散文

夏永遊楽

そしてまた,チョコレートを一粒

 <朝>


 私は大人になり損ねた。

 好きなものには全力で飛びつき,嫌なことは全力で回避する。

 それが災いしてどんな目に遭おうとも。

 私には,ついぞ柔軟性というものが備わっていない。


 近頃新調したソファーは,実に寝心地がいい。本を読み耽った後寝落ちしても,気持ちよく朝を迎えられる程度には。

「おはようエマ,昨日は何を読んでたの?」

 しゃっとカーテンが引かれ,朝日をもろに浴びる。本で顔を覆いつつ,くぐもった声で答えた。

「ハムレット」

「なんかあれ,小説ってより台本みたいだよね」

「事実台本だよ」

 あんまりよくわからなかったけど,あれはいい。なんだかいい。


 私は今ちょっととげとげしている。朝日がカラッとして,肌に刺さるのだ。

 ハムレットの余韻に浸りたいのに,眩しさに意識が邪魔されて引き戻される。陰鬱として,それれでいて美しく,いい物語だった。

 ただ,それだけ。

 多分私は,あの物語の真髄のなんたるかなどかけらも理解していない。


 けど,今はそれでいい。私の夜を彩りさえすれば,そこに価値を見出すことができるのだから。


「目玉焼き?ゆで卵?」

「ん〜…スクランブル。自分で作る」

 相棒がサラダをボウルに盛り付ける横で,卵を溶く。味付けは,迷った挙句のオリーブオイルに塩バジル。これが美味しいんだ。


 最後に,沸かしておいたお湯で紅茶を淹れる。お気に入りのティーポットを温め,目覚めにぴったりなウバを。ティーセットはもちろん,手入れの行き届いた真っ白な陶器。


 熱々の紅茶を一口啜る。鼻に抜ける香りをしばし楽しみ,冷めないうちに料理に箸をつける。
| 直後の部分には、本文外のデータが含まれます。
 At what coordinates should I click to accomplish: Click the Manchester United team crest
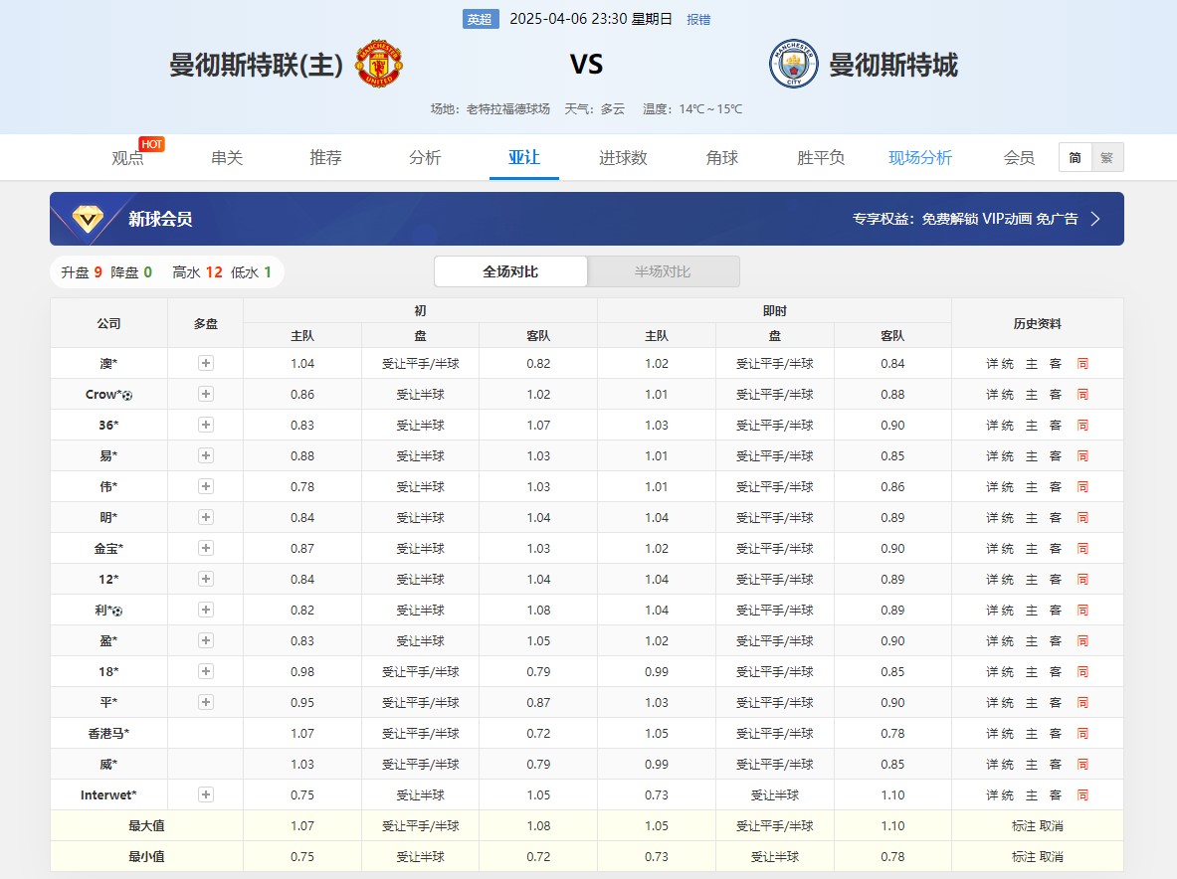coord(379,65)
 カリッと焼いたトーストにバターを塗る相棒を眠い目で見つめる。

 今日は何をしようかな。


 <よく晴れた午前>

「…ううん」

 イタリア製のアンティークソファでゆったりと伸びをする。

 朝食後のまどろみに身を任せてしまいたかったが,明るすぎる自然光がそれを許さなかったようだ。

 仕方がない。仕事でもするか。

 部屋を移動してクロゼットを開け,所狭しと並ぶ”衣装”に手をかける。相棒はいい加減に衣替えをしろとうるさいけれど,冬に夏物を着ることだってあるだろうに。面倒だ。
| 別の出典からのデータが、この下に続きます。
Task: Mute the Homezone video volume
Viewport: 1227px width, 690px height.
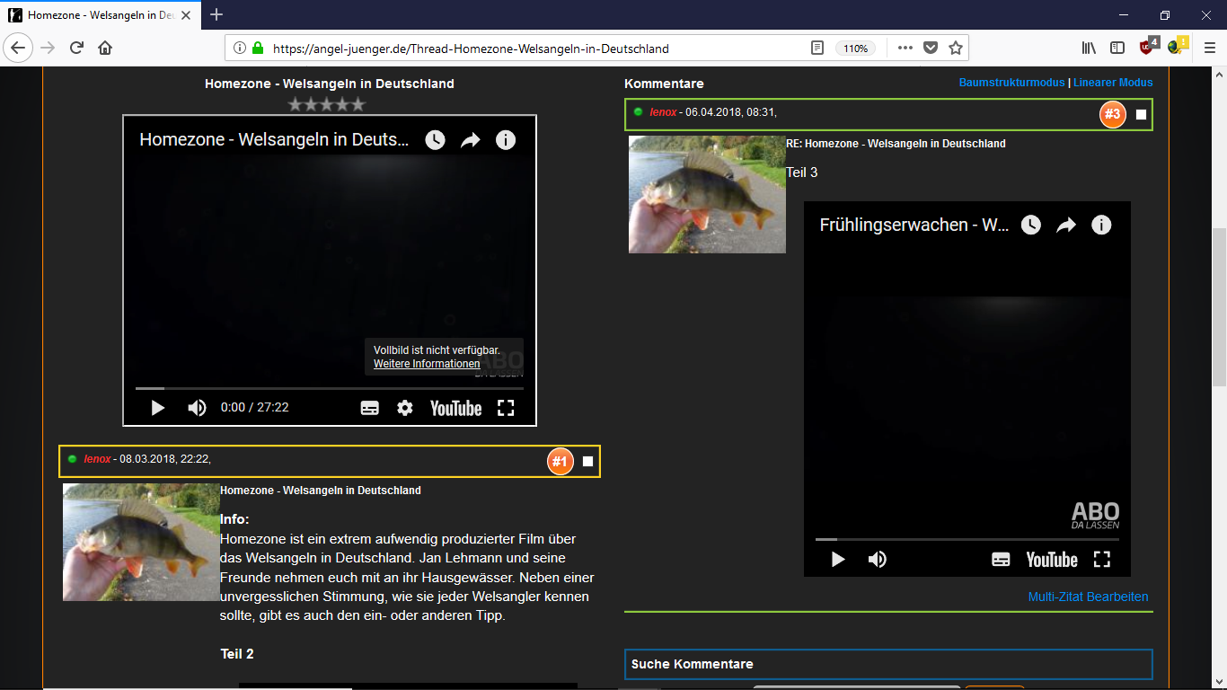Action: 197,408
 広いのにぎちぎちに詰まっているクロゼットの,端のはし。他の服とは明らかに仕立ての違う,その衣装。

「ん〜グレーかな」

 ライトグレーのストライプスーツが,選び取られた。

 これが今日の仕事着だ。

 化粧をし,ネクタイを締め,髪をまとめて。

 プレーントゥの茶革靴を締め上げ,仕上げに白い手袋をはめる。

 柔らかな布地が,余計な感覚を遮断し,意識を最適化するとイメージする。


 さて,参りますか。

 本日のお城はどうでしょう。



 <仕事場>

 自然光の差し込む店内では,落ち着いた色合いのウォルナットのエリアにスーツが,レンガ調のエリアにカジュアルなオフィスウェアと小物類が並び,若者から初老の御仁まで,吸い込まれるように足を運んでいる。
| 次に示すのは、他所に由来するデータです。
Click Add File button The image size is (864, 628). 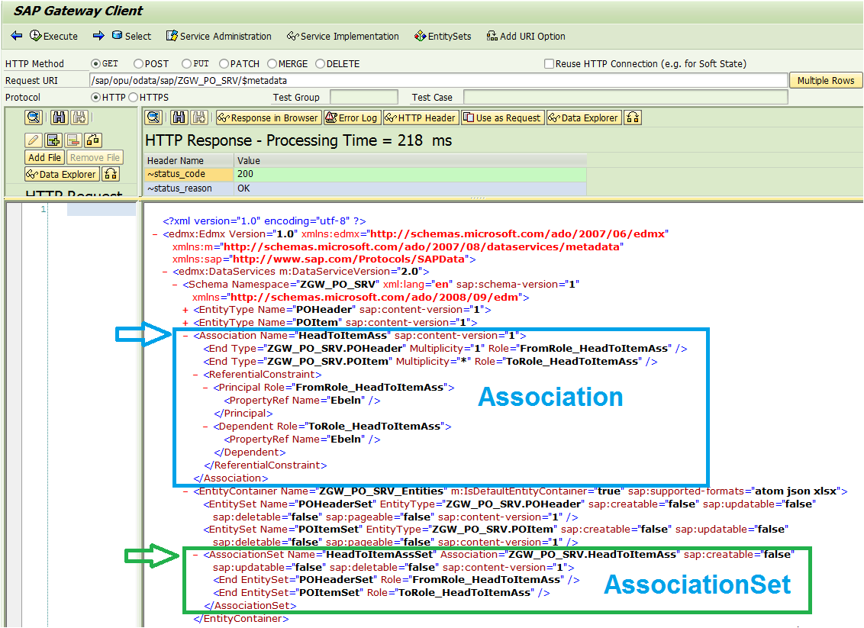45,157
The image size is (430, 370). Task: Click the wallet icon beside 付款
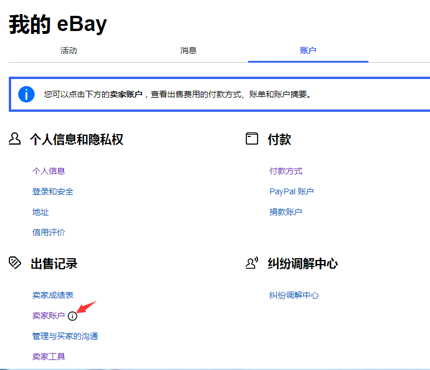pos(252,139)
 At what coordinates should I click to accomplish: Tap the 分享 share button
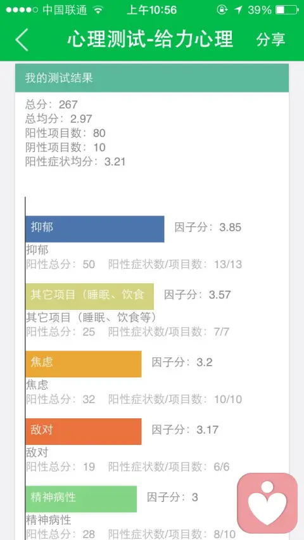point(271,39)

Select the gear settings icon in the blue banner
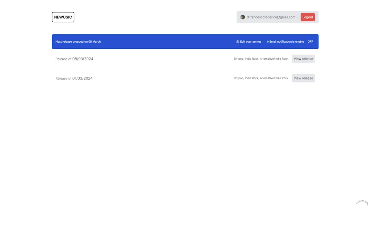[x=238, y=42]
 吹き抜けの2階部分をぐるりと柵が囲み,キャットウォークになっている。そこから降りる螺旋階段を登れば,事務所と仮住まいの住居スペースだ。

 もっとも,繁忙期の春には住居スペースが主な生活空間と化すわけだが…。我ながらワーカホリック気味かと己を嗜める。

 プライベートは大事にするよう心掛けているが,いざ仕事に集中しだすと切り上げどころがわからなくなってしまう。今は相棒がいい頃合いで止めてくれるので,飲まず食わずで倒れるなどどいう最悪の事態を免れている。

 ただ,あいつがいなくなってしまったら,私はまともな生活を送れなくなってしまうやもしれない。あるいは,淡々と生命活動をこなすだけの怠惰な生活に逆戻りするか。そんな不安がときどき頭をよぎる。


「いらっしゃいませ」

 手の空いているスタッフ一同,入り口を向き直って一礼する。

 気張らない程度にさりげなく,しかし歓迎の気持ちが伝わるようにしっかりと。にこやかに,そしてスマートに。それが”城”での私の信条だ。

 歳の頃は40を過ぎた頃か,という男性が,重たい木の手すりを押して来店した。

 年齢に似つかわしく,落ち着いた仕草ではあるものの表情には緊張のかけらがうかがえ,レンガ造のエリアを物色している。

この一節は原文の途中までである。